The sentence (line 502 and ff) should be deleted, unless the authors add more about EVs and drug delivery.

AR: We thank the Reviewer for this advice, and have revised the conclusions and deleted the indicated statement.

Reviewer 3 Report

The authors provided a well-documented overview of Ev's role in the communication mechanisms between cancer and endothelial cell within the tumor microenvironment. In addition to this, the review could represent a really interesting point of view in a field so dynamic and rich in potential future applications. The field of research focused on exosomes is in continuous evolution and even if the article is well written, the introduction section could be improved by adding some recent works related to the need for new technologies able to associate a specific marker with an exosome subtype and this exosome subtype to a particular function and/or group of functions (PMID: 35141731 is just an example). 

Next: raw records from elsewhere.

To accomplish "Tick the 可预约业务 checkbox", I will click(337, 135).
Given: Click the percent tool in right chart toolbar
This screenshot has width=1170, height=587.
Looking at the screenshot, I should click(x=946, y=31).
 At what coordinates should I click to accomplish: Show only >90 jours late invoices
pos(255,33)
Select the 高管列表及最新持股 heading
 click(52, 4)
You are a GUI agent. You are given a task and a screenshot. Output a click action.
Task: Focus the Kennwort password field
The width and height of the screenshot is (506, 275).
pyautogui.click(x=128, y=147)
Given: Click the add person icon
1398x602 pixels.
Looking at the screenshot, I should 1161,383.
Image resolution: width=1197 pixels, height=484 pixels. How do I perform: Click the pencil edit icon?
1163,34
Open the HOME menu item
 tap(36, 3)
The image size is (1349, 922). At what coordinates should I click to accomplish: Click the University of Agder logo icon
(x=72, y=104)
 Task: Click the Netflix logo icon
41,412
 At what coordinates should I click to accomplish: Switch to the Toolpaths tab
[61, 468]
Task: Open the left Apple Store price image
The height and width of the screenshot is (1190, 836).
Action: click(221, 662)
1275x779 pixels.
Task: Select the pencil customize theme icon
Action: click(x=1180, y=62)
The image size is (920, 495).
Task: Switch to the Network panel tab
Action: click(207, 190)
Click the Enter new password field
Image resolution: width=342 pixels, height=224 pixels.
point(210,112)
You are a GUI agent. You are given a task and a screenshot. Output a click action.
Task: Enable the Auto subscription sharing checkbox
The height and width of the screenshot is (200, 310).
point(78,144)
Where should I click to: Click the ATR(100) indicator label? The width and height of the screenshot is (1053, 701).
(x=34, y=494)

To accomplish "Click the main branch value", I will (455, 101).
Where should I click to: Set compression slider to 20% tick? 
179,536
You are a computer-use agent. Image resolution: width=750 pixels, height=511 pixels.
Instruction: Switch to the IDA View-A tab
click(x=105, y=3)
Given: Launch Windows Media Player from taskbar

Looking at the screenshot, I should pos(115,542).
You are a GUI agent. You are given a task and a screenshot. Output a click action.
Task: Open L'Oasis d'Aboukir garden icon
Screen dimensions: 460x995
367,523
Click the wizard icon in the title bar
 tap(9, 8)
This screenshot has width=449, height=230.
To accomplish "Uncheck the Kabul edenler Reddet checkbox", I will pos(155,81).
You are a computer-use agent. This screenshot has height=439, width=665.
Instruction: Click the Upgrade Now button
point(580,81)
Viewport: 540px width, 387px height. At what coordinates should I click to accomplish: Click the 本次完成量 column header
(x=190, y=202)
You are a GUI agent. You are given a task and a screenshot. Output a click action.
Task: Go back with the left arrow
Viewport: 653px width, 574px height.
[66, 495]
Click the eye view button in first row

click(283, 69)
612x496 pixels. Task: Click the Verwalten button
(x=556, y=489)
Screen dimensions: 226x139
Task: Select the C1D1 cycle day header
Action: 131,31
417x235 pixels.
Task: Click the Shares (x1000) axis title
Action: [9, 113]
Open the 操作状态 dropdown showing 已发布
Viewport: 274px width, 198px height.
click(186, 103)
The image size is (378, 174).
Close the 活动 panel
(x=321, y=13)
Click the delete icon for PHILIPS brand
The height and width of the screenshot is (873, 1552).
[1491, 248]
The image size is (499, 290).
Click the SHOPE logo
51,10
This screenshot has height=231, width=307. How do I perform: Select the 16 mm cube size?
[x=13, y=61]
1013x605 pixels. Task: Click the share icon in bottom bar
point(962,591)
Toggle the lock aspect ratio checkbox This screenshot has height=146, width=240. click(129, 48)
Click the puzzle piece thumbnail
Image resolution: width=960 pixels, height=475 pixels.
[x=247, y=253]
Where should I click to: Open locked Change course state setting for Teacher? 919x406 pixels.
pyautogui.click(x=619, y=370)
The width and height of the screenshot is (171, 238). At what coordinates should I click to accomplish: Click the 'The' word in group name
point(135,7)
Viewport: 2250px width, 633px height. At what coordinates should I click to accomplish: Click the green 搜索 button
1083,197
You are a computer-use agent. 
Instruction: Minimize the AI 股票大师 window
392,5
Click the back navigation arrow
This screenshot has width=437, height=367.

I hope that my comments could be useful and I look forward to reading the revised version of the paper.

Good luck.

Author Response

The authors provided a well-documented overview of Ev's role in the communication mechanisms between cancer and endothelial cell within the tumor microenvironment. In addition to this, the review could represent a really interesting point of view in a field so dynamic and rich in potential future applications. The field of research focused on exosomes is in continuous evolution and even if the article is well written, the introduction section could be improved by adding some recent works related to the need for new technologies able to associate a specific marker with an exosome subtype and this exosome subtype to a particular function and/or group of functions (PMID: 35141731 is just an example).

Author Response: We thank the Reviewer for her/his appreciation of our manuscript. Surely a number of issues remain open in the field, especially in perspective to application in translational medicine. The question about heterogeneity of circulating exosomes found in patient liquid biopsies is particularly challenging. In fact, this is potentially advantageous, inasmuch it can provide a better picture of intratumor heterogeneity at systemic level; however, in other respects, it may be needed a specific and accurate sorting of cancer cell-derived exosomes from those shed by non-tumor cells. In this review manuscript, we mainly focused on signaling aspects of exosomes controlling endothelial cell behavior, especially in vascular dysfunction. However, following Reviewer’s suggestion, we have mentioned the importance of this open issue at the end of introductory Section 2, also alluding to the need for developing appropriate technological approaches for exosome subtype discrimination.